# What's your favorite move?



## Yukiteru (Jan 12, 2014)

Mine has to be Close Combat, because not only does it have 120 base power but it also has 100 accuracy, making it a move that is reliable and dependable to use during situational battle. Only downside is, it lowers defense and sp. defense by one stage. Additionally, the move animation looks fantastic.


----------



## Island (Jan 12, 2014)

EQ all day, every day.


----------



## BiNexus (Jan 12, 2014)

Roar of Time


----------



## Syko (Jan 12, 2014)




----------



## BiNexus (Jan 12, 2014)

But nothing happened!


----------



## Linkofone (Jan 12, 2014)

Areoblast.

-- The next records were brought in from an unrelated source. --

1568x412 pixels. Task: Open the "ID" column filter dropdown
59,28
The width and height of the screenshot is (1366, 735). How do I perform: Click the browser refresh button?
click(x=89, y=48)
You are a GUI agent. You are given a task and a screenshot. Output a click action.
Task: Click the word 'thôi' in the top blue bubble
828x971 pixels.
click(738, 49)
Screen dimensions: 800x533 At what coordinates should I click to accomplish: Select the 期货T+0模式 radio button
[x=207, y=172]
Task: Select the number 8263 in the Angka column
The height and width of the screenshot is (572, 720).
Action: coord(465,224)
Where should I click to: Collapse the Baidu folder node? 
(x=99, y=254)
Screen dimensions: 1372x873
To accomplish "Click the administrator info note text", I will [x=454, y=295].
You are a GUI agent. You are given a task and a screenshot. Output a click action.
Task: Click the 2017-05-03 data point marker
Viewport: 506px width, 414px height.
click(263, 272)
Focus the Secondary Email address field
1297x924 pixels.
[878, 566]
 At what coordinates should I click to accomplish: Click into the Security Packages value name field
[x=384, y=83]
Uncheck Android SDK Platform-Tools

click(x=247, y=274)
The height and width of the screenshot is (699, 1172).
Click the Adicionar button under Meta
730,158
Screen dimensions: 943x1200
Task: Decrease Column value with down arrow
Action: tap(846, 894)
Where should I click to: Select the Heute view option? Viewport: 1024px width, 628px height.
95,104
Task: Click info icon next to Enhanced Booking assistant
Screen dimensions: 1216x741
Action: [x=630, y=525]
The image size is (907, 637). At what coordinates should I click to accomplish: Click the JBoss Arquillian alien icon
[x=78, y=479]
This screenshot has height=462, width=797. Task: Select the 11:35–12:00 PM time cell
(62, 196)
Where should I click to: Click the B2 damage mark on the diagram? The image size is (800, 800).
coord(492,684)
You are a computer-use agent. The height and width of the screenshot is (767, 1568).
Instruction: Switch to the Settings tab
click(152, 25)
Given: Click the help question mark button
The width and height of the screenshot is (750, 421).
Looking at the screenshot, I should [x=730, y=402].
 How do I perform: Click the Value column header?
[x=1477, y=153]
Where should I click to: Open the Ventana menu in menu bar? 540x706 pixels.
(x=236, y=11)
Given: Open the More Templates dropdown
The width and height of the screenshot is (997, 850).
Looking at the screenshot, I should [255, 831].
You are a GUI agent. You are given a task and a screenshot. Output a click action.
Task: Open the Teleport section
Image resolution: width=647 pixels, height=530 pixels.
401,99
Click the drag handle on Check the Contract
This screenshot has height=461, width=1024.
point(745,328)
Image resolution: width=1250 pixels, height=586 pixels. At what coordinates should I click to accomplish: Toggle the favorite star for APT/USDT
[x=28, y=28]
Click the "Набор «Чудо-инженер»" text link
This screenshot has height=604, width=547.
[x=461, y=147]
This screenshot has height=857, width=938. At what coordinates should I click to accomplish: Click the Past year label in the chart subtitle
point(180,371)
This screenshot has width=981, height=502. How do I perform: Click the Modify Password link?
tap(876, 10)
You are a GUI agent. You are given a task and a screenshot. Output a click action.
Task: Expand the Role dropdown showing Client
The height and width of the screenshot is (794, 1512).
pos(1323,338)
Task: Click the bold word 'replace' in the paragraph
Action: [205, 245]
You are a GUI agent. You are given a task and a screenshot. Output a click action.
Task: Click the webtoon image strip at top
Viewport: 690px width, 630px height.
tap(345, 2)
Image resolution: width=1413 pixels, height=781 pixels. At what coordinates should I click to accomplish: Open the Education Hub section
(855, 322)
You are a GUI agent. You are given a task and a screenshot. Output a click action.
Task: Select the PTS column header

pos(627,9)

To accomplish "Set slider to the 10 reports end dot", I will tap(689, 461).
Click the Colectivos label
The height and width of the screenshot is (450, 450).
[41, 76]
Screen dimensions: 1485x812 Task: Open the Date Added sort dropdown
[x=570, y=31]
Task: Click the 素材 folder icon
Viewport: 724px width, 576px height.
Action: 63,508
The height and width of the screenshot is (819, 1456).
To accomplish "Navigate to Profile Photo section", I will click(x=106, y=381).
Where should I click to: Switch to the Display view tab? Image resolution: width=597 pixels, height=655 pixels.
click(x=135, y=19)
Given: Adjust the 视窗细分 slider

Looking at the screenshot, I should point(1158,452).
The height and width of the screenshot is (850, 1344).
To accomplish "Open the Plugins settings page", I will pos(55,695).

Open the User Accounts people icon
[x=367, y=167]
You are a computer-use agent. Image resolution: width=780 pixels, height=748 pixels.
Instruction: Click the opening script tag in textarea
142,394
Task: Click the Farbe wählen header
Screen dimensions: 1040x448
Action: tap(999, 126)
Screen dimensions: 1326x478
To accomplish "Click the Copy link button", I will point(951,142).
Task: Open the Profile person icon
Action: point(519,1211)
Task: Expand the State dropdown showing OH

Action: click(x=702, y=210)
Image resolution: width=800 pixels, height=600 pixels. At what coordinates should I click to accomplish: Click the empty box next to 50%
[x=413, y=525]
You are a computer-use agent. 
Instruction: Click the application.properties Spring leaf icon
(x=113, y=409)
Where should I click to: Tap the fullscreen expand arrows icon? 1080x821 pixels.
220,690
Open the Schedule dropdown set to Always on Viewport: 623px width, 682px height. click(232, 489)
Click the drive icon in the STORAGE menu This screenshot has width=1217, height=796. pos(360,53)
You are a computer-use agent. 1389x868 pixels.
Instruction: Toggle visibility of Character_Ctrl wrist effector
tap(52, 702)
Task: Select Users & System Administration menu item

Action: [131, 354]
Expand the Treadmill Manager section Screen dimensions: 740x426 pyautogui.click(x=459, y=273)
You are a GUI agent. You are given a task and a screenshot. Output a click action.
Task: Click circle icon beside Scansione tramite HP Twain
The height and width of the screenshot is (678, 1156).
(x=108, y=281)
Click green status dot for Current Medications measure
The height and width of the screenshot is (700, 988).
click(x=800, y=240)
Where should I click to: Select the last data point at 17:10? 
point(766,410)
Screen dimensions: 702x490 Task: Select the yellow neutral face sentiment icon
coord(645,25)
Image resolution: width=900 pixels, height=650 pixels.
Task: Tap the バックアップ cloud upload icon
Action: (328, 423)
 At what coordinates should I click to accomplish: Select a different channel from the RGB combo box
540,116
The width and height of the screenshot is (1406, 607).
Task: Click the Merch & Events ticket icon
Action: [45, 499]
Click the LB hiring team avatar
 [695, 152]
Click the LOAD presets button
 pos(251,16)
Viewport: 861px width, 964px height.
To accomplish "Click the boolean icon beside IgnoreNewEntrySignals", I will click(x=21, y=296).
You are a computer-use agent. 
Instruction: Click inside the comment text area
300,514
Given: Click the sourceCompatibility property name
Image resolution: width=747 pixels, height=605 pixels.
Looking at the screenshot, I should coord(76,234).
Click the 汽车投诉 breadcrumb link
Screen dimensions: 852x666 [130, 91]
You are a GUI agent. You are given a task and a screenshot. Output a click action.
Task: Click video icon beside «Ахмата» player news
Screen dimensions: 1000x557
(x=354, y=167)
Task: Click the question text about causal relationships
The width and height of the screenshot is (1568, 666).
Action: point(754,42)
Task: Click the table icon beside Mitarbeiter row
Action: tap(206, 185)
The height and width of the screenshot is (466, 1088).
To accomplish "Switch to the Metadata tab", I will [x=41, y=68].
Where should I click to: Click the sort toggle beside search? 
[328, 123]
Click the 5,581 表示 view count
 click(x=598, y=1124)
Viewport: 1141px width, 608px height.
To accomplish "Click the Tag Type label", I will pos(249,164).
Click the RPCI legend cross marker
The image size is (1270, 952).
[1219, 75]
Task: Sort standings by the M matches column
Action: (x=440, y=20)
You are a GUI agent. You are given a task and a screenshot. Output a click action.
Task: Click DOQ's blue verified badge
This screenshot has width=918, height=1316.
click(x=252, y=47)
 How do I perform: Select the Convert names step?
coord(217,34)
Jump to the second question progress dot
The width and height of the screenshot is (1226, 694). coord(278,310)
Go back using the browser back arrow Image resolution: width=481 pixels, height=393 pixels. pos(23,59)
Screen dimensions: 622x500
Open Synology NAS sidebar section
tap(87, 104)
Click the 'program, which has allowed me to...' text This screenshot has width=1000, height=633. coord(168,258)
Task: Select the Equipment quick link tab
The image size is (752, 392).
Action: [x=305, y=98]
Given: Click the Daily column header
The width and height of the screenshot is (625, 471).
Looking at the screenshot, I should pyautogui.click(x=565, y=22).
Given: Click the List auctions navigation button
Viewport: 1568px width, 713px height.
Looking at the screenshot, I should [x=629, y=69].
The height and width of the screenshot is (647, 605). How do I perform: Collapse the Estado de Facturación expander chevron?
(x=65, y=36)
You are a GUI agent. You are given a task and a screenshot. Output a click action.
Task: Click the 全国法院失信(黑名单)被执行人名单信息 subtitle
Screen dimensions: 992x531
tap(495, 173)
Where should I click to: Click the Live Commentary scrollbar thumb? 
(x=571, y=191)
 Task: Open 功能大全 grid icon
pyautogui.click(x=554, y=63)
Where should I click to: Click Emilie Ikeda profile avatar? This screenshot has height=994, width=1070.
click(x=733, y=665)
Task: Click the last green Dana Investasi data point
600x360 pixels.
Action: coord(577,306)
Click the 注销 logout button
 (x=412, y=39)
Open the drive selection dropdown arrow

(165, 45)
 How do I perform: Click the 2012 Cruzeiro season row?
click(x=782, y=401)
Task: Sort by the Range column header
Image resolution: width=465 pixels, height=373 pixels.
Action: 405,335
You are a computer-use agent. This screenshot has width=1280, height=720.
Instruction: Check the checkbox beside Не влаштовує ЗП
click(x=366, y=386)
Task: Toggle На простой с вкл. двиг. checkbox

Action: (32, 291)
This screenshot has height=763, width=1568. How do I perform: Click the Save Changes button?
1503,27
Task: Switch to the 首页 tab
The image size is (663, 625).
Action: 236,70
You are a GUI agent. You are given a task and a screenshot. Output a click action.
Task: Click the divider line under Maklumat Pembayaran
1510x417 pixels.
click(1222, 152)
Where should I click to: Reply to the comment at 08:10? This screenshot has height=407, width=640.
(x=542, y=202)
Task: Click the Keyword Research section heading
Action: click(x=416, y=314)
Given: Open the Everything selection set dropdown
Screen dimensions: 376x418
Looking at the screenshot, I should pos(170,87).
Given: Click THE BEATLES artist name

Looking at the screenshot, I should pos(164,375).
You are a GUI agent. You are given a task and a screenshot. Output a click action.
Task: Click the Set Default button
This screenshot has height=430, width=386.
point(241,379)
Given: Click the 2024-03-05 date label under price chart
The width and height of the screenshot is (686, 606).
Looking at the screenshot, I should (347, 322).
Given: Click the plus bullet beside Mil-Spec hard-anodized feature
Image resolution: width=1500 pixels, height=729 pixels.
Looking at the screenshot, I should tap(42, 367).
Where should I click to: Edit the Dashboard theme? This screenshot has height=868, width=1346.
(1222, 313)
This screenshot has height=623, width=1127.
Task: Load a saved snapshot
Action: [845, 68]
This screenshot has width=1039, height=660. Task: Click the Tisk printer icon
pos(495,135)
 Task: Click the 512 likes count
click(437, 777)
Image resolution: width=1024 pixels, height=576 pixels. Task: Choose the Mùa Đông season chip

Lugia is beast.


----------



## Xiammes (Jan 12, 2014)

Leer from Gold and Silver.


----------



## Yami Munesanzun (Jan 12, 2014)

Xiammes said:


> Leer from Gold and Silver.



Laser Eyes!

Pew pew!


----------



## Wolfgang Grimmer (Jan 12, 2014)

gen 1 fire spin


----------



## Cheeky (Jan 12, 2014)

Probably U-turn.


----------



## Hydro Spiral (Jan 12, 2014)




----------



## lacey (Jan 13, 2014)

Sacred Fire was sexy in HG/SS. 

But, frankly, Oblivion Wing in XY =


----------



## Seto Kaiba (Jan 13, 2014)

Dazzling Gleam has grown on me.


----------



## Saru (Jan 14, 2014)

since OP had to be a jerk and steal mine, I'd have to say Doom Desire. it's orchestrated so beautifully in my mind.


----------



## Drunkenwhale (Jan 14, 2014)

Thunder, Surf, or Draco Meteor.


----------



## Mickey Mouse (Jan 14, 2014)

Sunny Day....


----------



## Fenrir (Jan 14, 2014)

Aura Sphere, just because of the aesthetic of it


----------



## Sunrider (Jan 14, 2014)

Psycho Break (or the shitty English translation, Psybreak) for single favorite move, because special attack doing physical damage is da bidness. 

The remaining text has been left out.